St. Luke's broke away from St. Mary's Chapel for Colored People, a mission church opened in 1867 by the fashionable white St. John's Church on Lafayette Square in partnership with the Church of the Epiphany, 1317 G Street, NW. St. Mary's Chapel was located in Foggy Bottom at 728 23rd Street, NW. Crummell was recruited to be its pastor in 1873. Soon thereafter he began working to attract elite churchgoers and to replace the humble structure with a solid stone church. During his tenure, St. Mary's was accepted as an official church of the Protestant Episcopal Church.

The founding members of St. Luke's separated from the St. Mary's congregation and in 1876 purchased three lots on 15th Street at Sampson (now Church Street), NW. The first service was held in the new church on Thanksgiving Day 1879.

Alexander Crummell (1819-1898) was a scholar, educator, and writer.

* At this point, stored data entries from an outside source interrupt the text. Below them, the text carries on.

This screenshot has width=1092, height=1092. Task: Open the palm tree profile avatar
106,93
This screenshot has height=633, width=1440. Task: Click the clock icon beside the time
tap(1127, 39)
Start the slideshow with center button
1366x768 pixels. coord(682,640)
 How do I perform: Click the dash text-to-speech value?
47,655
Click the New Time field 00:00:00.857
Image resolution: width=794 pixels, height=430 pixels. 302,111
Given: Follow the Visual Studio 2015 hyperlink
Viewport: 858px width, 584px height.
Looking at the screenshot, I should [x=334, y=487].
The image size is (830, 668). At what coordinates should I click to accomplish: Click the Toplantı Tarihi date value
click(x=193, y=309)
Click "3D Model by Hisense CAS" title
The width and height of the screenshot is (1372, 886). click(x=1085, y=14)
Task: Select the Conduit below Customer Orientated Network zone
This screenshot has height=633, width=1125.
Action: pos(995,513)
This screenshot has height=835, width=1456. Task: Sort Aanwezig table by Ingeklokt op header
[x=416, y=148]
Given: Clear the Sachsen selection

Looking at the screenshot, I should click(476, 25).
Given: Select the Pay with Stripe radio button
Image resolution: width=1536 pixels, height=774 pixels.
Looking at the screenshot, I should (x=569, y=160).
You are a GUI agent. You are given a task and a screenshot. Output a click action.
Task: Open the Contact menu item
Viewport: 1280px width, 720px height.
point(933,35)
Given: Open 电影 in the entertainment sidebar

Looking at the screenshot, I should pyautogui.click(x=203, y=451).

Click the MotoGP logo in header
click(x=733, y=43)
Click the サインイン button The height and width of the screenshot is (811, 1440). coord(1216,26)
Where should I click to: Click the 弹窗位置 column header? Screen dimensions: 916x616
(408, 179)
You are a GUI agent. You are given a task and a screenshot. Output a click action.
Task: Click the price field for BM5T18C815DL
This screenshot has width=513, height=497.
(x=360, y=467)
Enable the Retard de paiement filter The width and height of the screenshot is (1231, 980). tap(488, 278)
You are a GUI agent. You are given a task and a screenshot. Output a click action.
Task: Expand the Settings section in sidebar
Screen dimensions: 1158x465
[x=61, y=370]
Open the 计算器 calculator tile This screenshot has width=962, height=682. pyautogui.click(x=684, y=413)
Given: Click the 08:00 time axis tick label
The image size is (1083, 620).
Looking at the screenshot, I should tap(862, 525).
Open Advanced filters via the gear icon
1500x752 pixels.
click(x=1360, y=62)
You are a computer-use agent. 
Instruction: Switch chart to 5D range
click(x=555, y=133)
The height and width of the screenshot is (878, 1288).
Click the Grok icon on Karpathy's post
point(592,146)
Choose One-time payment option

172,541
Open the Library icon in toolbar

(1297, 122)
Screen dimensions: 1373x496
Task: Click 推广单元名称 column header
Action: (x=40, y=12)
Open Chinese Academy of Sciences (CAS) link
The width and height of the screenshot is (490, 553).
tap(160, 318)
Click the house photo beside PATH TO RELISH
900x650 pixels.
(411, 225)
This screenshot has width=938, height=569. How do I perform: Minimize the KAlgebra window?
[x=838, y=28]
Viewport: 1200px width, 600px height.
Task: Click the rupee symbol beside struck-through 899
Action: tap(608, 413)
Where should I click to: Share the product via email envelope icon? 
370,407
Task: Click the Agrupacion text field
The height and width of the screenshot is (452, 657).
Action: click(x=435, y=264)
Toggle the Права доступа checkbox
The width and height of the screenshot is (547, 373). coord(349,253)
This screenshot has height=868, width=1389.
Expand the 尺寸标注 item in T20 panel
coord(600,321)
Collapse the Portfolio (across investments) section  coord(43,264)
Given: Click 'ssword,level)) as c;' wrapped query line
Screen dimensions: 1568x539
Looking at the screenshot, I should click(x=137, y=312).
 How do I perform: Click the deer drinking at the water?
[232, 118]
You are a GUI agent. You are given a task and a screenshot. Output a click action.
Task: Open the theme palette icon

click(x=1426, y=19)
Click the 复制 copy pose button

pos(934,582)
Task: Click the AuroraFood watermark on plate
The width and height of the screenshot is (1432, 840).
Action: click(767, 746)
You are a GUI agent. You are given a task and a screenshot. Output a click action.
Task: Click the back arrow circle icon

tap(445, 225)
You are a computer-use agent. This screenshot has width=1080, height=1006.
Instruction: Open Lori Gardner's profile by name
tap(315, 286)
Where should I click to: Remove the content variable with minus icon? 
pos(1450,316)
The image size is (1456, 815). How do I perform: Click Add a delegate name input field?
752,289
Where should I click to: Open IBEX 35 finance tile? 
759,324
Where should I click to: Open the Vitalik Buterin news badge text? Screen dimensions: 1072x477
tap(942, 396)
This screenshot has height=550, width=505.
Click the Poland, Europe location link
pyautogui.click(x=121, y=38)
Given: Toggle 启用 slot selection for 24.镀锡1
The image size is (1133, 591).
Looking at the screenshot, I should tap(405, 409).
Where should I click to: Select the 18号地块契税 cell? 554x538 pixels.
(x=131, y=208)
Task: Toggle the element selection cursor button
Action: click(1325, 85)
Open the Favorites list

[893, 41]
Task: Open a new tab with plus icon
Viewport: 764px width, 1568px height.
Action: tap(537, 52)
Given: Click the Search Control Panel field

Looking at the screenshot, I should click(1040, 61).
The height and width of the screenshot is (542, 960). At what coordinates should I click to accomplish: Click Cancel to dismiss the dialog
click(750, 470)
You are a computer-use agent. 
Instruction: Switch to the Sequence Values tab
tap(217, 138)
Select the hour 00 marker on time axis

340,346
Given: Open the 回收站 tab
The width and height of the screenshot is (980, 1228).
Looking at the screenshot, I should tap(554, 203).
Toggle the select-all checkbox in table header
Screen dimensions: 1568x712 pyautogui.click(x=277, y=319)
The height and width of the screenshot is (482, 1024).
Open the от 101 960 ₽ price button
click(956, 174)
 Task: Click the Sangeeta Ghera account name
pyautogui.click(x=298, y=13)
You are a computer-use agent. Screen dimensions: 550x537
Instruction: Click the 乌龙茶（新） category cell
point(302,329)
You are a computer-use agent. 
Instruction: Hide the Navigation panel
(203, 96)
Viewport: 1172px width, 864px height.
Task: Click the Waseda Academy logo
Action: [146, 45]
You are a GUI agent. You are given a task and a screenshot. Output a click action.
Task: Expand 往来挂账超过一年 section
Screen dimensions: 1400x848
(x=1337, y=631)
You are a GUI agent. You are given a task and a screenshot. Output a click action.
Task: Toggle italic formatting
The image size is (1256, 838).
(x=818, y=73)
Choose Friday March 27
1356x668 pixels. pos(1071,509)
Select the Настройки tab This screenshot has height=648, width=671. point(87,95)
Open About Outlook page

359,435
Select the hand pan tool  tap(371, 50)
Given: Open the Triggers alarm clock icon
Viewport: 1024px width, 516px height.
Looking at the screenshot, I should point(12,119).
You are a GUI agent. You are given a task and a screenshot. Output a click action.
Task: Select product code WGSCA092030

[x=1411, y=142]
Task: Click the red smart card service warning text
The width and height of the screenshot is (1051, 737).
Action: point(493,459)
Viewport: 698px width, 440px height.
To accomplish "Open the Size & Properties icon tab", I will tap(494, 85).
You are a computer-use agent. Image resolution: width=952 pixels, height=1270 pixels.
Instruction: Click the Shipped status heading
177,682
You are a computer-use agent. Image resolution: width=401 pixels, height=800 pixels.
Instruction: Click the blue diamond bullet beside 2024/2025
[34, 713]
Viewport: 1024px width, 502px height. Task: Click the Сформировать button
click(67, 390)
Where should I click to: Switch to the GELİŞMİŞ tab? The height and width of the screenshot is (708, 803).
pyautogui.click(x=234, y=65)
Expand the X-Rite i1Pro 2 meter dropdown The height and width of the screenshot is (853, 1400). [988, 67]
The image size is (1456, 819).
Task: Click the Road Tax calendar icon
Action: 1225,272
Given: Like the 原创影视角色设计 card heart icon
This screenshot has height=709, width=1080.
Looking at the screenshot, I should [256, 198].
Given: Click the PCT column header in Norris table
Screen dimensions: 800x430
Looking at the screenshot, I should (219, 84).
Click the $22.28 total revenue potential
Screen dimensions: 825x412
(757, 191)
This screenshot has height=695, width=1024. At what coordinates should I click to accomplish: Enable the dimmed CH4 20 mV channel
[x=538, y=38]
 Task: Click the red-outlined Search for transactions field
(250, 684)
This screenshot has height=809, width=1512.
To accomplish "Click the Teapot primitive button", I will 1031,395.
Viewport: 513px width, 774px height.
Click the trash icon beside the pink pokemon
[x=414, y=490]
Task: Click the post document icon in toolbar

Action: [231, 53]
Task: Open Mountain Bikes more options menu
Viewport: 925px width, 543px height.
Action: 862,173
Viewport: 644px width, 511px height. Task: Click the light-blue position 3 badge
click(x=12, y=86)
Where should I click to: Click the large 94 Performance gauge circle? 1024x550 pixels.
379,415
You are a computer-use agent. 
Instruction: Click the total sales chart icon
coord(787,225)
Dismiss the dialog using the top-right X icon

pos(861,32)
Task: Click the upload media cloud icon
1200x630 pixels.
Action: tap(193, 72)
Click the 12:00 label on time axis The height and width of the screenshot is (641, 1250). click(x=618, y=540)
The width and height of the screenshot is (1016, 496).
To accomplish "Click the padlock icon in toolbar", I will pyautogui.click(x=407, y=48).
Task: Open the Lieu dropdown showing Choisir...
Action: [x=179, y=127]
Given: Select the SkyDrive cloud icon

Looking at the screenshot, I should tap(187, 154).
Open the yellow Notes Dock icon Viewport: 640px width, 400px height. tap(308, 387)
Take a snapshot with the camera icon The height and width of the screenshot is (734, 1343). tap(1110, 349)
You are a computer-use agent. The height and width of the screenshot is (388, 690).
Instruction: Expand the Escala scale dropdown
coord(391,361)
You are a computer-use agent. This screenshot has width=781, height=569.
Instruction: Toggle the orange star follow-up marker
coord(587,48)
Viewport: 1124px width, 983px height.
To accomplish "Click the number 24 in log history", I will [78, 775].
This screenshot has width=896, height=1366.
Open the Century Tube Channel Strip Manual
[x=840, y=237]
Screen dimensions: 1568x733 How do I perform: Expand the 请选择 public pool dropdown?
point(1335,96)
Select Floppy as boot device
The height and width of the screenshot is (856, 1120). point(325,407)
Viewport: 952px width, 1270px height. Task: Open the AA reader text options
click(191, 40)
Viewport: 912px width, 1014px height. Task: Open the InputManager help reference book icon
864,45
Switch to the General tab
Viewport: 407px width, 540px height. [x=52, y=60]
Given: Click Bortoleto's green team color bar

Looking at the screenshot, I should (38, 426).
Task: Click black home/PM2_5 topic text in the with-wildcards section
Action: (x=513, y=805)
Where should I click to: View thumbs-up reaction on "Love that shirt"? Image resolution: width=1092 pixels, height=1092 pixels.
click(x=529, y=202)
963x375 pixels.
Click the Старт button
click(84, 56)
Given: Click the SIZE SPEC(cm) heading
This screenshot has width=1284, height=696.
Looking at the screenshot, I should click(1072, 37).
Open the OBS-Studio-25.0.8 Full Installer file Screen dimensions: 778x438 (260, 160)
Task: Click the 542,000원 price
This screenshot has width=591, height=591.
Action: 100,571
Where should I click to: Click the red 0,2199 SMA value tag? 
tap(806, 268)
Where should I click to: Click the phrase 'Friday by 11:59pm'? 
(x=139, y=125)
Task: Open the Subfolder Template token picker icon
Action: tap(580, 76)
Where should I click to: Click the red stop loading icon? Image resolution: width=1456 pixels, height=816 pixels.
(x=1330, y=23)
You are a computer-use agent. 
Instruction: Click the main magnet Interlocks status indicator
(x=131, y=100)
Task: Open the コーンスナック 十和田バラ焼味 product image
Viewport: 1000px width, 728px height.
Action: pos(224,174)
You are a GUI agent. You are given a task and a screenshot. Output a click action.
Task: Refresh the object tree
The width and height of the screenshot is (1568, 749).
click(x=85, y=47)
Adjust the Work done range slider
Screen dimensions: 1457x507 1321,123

He was born in New York to Charity Hicks, free-born, and Boston Crummell, a self-emancipated oysterman who often spoke of his childhood in West Africa. He received an A.B. degree in theology in 1853 from Queens College in England, an unusual achievement for the time. He was an ordained minister of the Episcopal church and spent nearly 20 years in Liberia as a missionary, educator, and public moralist. Crummell returned to the United States in 1872 and was recruited to become rector of St. Mary's Chapel that year. Crummell would serve as pastor of St. Luke's Church from its founding until his retirement in 1894. He led his congregation to separate from affiliation with the white Protestant Episcopal Church. In 1897 he was one of the founders of the American Negro Academy. He was a major influence on the thinking of W.E.B. Du Bois and members of the Garveyite movement. St. Luke's was listed on the National Register of Historic Places in 1976 and on the DC Inventory of Historic Sites in 1979.